These could include women marrying multiple husbands, or gay, lesbian, and even bisexual partners. This openness to all kinds of multi-partner relations would combat any concerns that polygamy is merely patriarchal (with the man at the top). If all varieties are possible, it is impossible to argue that the law is biased toward patriarchy in polygamy.
The institution of marriage is already broken, with divorce rates as high as 50% in many countries. Therefore, what exactly are people trying to protect against polygamy? The “institution of marriage”? What institution? It doesn’t seem that there is much to protect, so polygamy shouldn’t be held up this account.
“in general, man requires variety and woman requires security. And security for many women means knowing that you are not alone, that you’re part of the tribe. When families were larger, loneliness was less problematic than it is today. These days, many people aged 20 to 40 have only one or two siblings, and lots of folks have no one at all. A lot of people are – by ancient standards, at least – leading an “abnormal existence” in one-person households.”
Polygamy undermines the traditional institution of marriage, trivializing the union of two people.
Carrying for a wife is about more than supplying her with material needs, something polygamist husbands are frequently capable of doing for their many wives. It is also about more than treating all wives equitably and even “loving” them equitably. It is, rather, about providing a wife with reciprocal attention, love, sexual attention, and feelings of individual value and meaning. This is reflected in the notion of the yin and the yang; parity and complementarity between two partners. A man with even just two wives is incapable of reciprocating equally the love and care he may receive from each of them. He will fall short to some degree with each of wives and violate the notion of reciprocity in marriage.
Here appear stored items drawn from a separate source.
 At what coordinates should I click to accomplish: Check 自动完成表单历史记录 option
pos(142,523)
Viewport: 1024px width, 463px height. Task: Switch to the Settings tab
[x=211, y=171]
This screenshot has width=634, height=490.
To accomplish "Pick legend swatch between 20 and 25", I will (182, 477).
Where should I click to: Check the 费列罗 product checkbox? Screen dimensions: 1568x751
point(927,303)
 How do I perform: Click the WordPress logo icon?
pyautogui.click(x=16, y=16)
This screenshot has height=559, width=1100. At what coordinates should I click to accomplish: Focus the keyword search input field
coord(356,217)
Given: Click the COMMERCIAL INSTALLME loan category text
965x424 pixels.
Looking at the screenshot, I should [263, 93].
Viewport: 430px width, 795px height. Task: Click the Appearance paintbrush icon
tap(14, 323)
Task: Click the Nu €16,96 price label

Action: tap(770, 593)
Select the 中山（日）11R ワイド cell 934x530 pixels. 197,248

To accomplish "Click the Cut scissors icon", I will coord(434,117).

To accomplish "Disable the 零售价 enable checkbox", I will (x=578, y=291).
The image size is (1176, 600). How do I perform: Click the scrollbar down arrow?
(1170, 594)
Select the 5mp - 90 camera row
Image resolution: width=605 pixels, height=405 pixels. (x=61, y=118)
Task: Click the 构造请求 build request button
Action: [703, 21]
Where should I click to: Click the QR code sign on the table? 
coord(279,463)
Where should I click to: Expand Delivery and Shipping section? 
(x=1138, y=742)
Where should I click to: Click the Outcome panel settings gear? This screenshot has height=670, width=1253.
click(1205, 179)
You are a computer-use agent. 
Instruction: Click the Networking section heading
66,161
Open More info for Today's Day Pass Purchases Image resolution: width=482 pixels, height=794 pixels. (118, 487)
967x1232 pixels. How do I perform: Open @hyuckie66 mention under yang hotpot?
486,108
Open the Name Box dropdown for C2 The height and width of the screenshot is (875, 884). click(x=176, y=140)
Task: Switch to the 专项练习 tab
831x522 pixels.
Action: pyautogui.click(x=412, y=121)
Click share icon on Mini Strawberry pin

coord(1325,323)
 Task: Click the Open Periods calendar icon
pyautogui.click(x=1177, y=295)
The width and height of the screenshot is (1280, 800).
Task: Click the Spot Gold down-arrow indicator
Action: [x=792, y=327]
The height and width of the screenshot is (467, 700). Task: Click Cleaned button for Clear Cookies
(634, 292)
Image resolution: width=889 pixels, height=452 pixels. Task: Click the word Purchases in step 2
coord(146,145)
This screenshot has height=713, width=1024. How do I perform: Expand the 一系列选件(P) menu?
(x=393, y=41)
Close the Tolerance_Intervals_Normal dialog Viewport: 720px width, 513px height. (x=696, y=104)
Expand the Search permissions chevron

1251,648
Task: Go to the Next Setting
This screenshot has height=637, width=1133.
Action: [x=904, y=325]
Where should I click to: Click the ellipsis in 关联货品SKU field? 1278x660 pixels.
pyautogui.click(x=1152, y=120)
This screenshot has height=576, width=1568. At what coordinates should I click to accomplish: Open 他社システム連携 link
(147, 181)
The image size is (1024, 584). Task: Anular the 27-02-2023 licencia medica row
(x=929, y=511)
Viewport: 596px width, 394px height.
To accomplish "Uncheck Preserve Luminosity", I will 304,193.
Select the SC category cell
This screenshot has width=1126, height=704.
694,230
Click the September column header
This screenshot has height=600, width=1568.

With an essentially 1:1 male to female ration in the world, a man that accumulates three wives can be seen as depriving two other men of wives. In this zero-sum reality, polygamy is unsustainable, and results in many social frictions as men compete intensely for the “scarce” wives and as many of them fail to secure them.
“With all things being equal, the quality of life for a family decreases as the family size increases.”
“Polyamorists emphasize that multipartner unions take intense and constant work. Yet this need for a higher level of monitoring and negotiation only highlights the forces pushing against stability.”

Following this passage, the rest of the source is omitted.